§ TASK STATEMENT: Reproduce the records below exactly as given.

────

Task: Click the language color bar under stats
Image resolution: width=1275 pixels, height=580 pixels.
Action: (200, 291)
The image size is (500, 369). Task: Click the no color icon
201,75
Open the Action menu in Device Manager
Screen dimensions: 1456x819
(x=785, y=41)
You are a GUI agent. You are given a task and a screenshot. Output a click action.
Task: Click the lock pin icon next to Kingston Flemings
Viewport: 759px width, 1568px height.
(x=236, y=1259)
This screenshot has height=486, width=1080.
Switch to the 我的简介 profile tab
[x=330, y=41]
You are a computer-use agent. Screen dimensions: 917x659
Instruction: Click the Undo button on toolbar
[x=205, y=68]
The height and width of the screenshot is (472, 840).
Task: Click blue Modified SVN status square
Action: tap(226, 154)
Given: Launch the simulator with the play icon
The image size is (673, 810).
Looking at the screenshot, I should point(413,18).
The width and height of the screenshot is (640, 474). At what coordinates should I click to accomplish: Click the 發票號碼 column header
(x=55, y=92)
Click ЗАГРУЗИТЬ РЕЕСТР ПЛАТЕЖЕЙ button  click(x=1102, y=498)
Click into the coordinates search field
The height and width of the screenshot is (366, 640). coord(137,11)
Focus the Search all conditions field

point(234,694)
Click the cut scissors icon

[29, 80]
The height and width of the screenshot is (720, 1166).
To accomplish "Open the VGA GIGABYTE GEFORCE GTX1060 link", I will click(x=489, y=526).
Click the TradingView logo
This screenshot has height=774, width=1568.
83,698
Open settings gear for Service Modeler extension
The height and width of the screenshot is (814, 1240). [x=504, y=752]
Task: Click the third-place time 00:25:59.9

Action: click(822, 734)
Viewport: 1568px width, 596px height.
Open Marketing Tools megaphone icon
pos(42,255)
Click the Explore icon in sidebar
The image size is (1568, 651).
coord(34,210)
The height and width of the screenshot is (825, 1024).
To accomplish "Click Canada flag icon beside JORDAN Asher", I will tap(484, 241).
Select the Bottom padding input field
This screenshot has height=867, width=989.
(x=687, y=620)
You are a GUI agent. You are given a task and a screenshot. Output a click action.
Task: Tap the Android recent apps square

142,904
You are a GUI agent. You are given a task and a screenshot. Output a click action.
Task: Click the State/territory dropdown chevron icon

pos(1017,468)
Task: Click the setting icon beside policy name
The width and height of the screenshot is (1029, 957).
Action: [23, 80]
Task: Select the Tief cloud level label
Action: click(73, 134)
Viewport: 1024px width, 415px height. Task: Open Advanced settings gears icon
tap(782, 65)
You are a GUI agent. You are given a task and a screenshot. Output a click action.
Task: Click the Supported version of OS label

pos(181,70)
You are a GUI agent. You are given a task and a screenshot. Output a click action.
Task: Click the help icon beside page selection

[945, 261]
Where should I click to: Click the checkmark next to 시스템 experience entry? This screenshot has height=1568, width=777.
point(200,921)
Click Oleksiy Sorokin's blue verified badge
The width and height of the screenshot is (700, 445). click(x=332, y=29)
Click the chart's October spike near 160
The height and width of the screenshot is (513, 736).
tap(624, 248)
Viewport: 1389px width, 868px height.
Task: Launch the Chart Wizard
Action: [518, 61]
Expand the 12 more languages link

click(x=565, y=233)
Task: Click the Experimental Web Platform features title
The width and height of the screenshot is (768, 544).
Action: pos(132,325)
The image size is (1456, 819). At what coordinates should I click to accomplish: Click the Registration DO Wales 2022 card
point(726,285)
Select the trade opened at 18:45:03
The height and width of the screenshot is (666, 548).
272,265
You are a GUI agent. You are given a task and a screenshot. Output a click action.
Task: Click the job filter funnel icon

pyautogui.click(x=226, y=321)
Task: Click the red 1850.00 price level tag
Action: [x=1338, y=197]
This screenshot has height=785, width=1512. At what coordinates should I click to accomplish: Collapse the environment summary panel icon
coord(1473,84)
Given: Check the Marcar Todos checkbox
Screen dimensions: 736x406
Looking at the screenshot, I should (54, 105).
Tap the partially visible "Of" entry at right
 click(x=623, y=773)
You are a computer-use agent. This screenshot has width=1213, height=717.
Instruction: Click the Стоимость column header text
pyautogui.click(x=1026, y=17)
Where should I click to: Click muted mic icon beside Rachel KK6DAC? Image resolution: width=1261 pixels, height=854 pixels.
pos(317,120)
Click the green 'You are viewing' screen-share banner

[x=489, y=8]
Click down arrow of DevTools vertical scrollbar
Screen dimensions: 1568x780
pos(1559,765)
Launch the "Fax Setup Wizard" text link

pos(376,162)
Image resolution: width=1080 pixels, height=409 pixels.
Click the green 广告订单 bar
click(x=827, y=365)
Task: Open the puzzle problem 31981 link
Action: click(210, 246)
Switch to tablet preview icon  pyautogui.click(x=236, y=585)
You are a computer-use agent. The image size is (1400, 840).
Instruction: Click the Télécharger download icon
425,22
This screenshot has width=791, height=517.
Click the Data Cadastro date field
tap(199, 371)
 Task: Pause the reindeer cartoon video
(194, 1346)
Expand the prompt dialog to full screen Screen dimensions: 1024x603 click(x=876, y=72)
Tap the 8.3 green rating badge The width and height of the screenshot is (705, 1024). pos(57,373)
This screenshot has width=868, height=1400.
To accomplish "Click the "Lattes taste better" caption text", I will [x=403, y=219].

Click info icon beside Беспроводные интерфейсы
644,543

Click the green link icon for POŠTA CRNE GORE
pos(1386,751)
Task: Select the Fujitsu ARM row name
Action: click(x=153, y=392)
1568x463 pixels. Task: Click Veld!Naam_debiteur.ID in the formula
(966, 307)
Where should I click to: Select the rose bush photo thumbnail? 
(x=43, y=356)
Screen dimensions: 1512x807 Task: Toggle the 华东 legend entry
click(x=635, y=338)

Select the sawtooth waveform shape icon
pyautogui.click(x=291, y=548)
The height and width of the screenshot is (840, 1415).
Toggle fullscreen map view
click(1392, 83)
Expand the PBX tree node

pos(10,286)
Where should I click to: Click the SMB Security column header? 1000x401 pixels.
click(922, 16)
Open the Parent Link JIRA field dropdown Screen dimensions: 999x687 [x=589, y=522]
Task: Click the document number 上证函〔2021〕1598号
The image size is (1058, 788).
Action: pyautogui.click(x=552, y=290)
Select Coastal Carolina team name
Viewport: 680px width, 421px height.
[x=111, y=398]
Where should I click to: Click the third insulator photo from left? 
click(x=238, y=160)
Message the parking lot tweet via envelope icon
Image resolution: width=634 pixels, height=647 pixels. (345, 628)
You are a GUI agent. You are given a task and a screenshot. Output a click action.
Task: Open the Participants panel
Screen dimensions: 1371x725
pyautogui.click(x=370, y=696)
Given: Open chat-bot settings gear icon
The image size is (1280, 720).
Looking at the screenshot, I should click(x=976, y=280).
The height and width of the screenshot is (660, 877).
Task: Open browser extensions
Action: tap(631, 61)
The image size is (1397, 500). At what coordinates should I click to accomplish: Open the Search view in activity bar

────

§ ANSWER TO THIS TASK:
Task: Click the language color bar under stats
Image resolution: width=1275 pixels, height=580 pixels.
Action: (200, 291)
The image size is (500, 369). Task: Click the no color icon
201,75
Open the Action menu in Device Manager
Screen dimensions: 1456x819
(x=785, y=41)
You are a GUI agent. You are given a task and a screenshot. Output a click action.
Task: Click the lock pin icon next to Kingston Flemings
Viewport: 759px width, 1568px height.
(x=236, y=1259)
This screenshot has height=486, width=1080.
Switch to the 我的简介 profile tab
[x=330, y=41]
You are a computer-use agent. Screen dimensions: 917x659
Instruction: Click the Undo button on toolbar
[x=205, y=68]
The height and width of the screenshot is (472, 840).
Task: Click blue Modified SVN status square
Action: tap(226, 154)
Given: Launch the simulator with the play icon
The image size is (673, 810).
Looking at the screenshot, I should point(413,18).
The width and height of the screenshot is (640, 474). At what coordinates should I click to accomplish: Click the 發票號碼 column header
(x=55, y=92)
Click ЗАГРУЗИТЬ РЕЕСТР ПЛАТЕЖЕЙ button  click(x=1102, y=498)
Click into the coordinates search field
The height and width of the screenshot is (366, 640). coord(137,11)
Focus the Search all conditions field

point(234,694)
Click the cut scissors icon

[29, 80]
The height and width of the screenshot is (720, 1166).
To accomplish "Open the VGA GIGABYTE GEFORCE GTX1060 link", I will click(x=489, y=526).
Click the TradingView logo
This screenshot has height=774, width=1568.
83,698
Open settings gear for Service Modeler extension
The height and width of the screenshot is (814, 1240). [x=504, y=752]
Task: Click the third-place time 00:25:59.9

Action: click(822, 734)
Viewport: 1568px width, 596px height.
Open Marketing Tools megaphone icon
pos(42,255)
Click the Explore icon in sidebar
The image size is (1568, 651).
coord(34,210)
The height and width of the screenshot is (825, 1024).
To accomplish "Click Canada flag icon beside JORDAN Asher", I will tap(484, 241).
Select the Bottom padding input field
This screenshot has height=867, width=989.
(x=687, y=620)
You are a GUI agent. You are given a task and a screenshot. Output a click action.
Task: Tap the Android recent apps square

142,904
You are a GUI agent. You are given a task and a screenshot. Output a click action.
Task: Click the State/territory dropdown chevron icon

pos(1017,468)
Task: Click the setting icon beside policy name
The width and height of the screenshot is (1029, 957).
Action: [23, 80]
Task: Select the Tief cloud level label
Action: click(73, 134)
Viewport: 1024px width, 415px height. Task: Open Advanced settings gears icon
tap(782, 65)
You are a GUI agent. You are given a task and a screenshot. Output a click action.
Task: Click the Supported version of OS label

pos(181,70)
You are a GUI agent. You are given a task and a screenshot. Output a click action.
Task: Click the help icon beside page selection

[945, 261]
Where should I click to: Click the checkmark next to 시스템 experience entry? This screenshot has height=1568, width=777.
point(200,921)
Click Oleksiy Sorokin's blue verified badge
The width and height of the screenshot is (700, 445). click(x=332, y=29)
Click the chart's October spike near 160
The height and width of the screenshot is (513, 736).
tap(624, 248)
Viewport: 1389px width, 868px height.
Task: Launch the Chart Wizard
Action: [518, 61]
Expand the 12 more languages link

click(x=565, y=233)
Task: Click the Experimental Web Platform features title
The width and height of the screenshot is (768, 544).
Action: pos(132,325)
The image size is (1456, 819). At what coordinates should I click to accomplish: Click the Registration DO Wales 2022 card
point(726,285)
Select the trade opened at 18:45:03
The height and width of the screenshot is (666, 548).
272,265
You are a GUI agent. You are given a task and a screenshot. Output a click action.
Task: Click the job filter funnel icon

pyautogui.click(x=226, y=321)
Task: Click the red 1850.00 price level tag
Action: [x=1338, y=197]
This screenshot has height=785, width=1512. At what coordinates should I click to accomplish: Collapse the environment summary panel icon
coord(1473,84)
Given: Check the Marcar Todos checkbox
Screen dimensions: 736x406
Looking at the screenshot, I should (54, 105).
Tap the partially visible "Of" entry at right
 click(x=623, y=773)
You are a computer-use agent. This screenshot has width=1213, height=717.
Instruction: Click the Стоимость column header text
pyautogui.click(x=1026, y=17)
Where should I click to: Click muted mic icon beside Rachel KK6DAC? Image resolution: width=1261 pixels, height=854 pixels.
pos(317,120)
Click the green 'You are viewing' screen-share banner

[x=489, y=8]
Click down arrow of DevTools vertical scrollbar
Screen dimensions: 1568x780
pos(1559,765)
Launch the "Fax Setup Wizard" text link

pos(376,162)
Image resolution: width=1080 pixels, height=409 pixels.
Click the green 广告订单 bar
click(x=827, y=365)
Task: Open the puzzle problem 31981 link
Action: click(210, 246)
Switch to tablet preview icon  pyautogui.click(x=236, y=585)
You are a computer-use agent. The image size is (1400, 840).
Instruction: Click the Télécharger download icon
425,22
This screenshot has width=791, height=517.
Click the Data Cadastro date field
tap(199, 371)
 Task: Pause the reindeer cartoon video
(194, 1346)
Expand the prompt dialog to full screen Screen dimensions: 1024x603 click(x=876, y=72)
Tap the 8.3 green rating badge The width and height of the screenshot is (705, 1024). pos(57,373)
This screenshot has width=868, height=1400.
To accomplish "Click the "Lattes taste better" caption text", I will [x=403, y=219].

Click info icon beside Беспроводные интерфейсы
644,543

Click the green link icon for POŠTA CRNE GORE
pos(1386,751)
Task: Select the Fujitsu ARM row name
Action: click(x=153, y=392)
1568x463 pixels. Task: Click Veld!Naam_debiteur.ID in the formula
(966, 307)
Where should I click to: Select the rose bush photo thumbnail? 
(x=43, y=356)
Screen dimensions: 1512x807 Task: Toggle the 华东 legend entry
click(x=635, y=338)

Select the sawtooth waveform shape icon
pyautogui.click(x=291, y=548)
The height and width of the screenshot is (840, 1415).
Toggle fullscreen map view
click(1392, 83)
Expand the PBX tree node

pos(10,286)
Where should I click to: Click the SMB Security column header? 1000x401 pixels.
click(922, 16)
Open the Parent Link JIRA field dropdown Screen dimensions: 999x687 [x=589, y=522]
Task: Click the document number 上证函〔2021〕1598号
The image size is (1058, 788).
Action: pyautogui.click(x=552, y=290)
Select Coastal Carolina team name
Viewport: 680px width, 421px height.
[x=111, y=398]
Where should I click to: Click the third insulator photo from left? 
click(x=238, y=160)
Message the parking lot tweet via envelope icon
Image resolution: width=634 pixels, height=647 pixels. (345, 628)
You are a GUI agent. You are given a task and a screenshot. Output a click action.
Task: Open the Participants panel
Screen dimensions: 1371x725
pyautogui.click(x=370, y=696)
Given: Open chat-bot settings gear icon
The image size is (1280, 720).
Looking at the screenshot, I should click(x=976, y=280).
The height and width of the screenshot is (660, 877).
Task: Open browser extensions
Action: tap(631, 61)
The image size is (1397, 500). At what coordinates should I click to accomplish: Open the Search view in activity bar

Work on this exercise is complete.